И он, не поднимая глаз, пожал ему руку.
— Я знаю, — робко и почтительно заговорил Дарней, — да и как можно не знать, видя вас вместе изо дня в день, что ваша привязанность друг к другу — это нечто до такой степени необычайное, трогательное, что могло возникнуть только в необычайных, исключительных обстоятельствах, и что такую привязанность, такую близость между отцом и дочерью вряд ли можно увидеть в другой семье, даже при самых тесных отношениях между родителями и детьми. Я знаю, дорогой доктор Манетт, и как же мне этого не знать! — что в ее любви к вам, в ее нежной заботливости, которою она старается вас окружить, как взрослая преданная дочь, столько детского обожания, детской веры!
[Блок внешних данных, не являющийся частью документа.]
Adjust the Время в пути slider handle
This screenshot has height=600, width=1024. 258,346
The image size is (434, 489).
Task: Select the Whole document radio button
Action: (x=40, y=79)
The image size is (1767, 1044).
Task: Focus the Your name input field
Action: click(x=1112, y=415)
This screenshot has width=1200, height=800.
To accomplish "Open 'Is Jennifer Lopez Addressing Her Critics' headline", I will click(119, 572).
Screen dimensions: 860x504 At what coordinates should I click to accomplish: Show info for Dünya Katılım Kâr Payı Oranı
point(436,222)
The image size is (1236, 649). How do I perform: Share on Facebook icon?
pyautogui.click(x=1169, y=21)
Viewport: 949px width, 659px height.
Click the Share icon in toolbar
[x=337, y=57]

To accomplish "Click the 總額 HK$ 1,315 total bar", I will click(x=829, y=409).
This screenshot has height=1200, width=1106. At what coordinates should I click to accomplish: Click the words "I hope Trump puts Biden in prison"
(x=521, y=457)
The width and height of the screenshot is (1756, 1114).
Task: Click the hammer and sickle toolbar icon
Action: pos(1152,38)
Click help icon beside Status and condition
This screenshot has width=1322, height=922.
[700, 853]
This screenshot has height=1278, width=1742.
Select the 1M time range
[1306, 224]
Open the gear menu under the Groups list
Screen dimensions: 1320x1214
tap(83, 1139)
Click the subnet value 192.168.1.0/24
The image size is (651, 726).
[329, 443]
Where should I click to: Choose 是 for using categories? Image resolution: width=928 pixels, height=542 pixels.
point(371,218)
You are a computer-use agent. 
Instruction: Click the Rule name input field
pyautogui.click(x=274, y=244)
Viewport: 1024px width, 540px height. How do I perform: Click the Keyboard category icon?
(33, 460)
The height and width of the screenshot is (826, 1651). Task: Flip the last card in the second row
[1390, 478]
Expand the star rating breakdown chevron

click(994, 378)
Оттого ли, что в младенчестве она была лишена отца, она теперь привязалась к вам со всей пылкостью юной души, преданной, верной, со всей доверчивой откровенностью чувств невинного детского сердца. Я знаю, что вы теперь на всю жизнь окружены в ее глазах таким ореолом, как если бы возвратились к ней с того света. Я знаю, что, когда она обнимает вас, прильнув к вашей груди, все чувства ее принадлежат вам, она ваша всей душой — ребенка, девочки и взрослой женщины; она любит вас всем своим существом, она любит и видит в вас и свою матушку в юности, и вас в молодости, и свою матушку, убитую горем, и вас в эти долгие годы жестокого испытания, и вас, милостью неба снова воспрянувшего к жизни. Все это я знаю с того самого дня, когда я впервые переступил порог вашего дома.
Отец сидел молча, опустив голову. Только учащенное дыхание выдавало его волнение, больше он ничем не обнаруживал его.
— Дорогой доктор Манетт, все это я знаю с тех пор, как знаю вас; видя ее и вас в этом священном ореоле, я не позволял себе говорить, я крепился и терпел, терпел, пока хватало человеческих сил. Я сознавал и теперь сознаю, что осмелиться нарушить это священное единение признанием в любви, даже такой любви, как моя, это значит посягнуть на ваши чувства, задеть их чем-то менее достойным и возвышенным. Но я люблю. Бог мне свидетель, я люблю ее!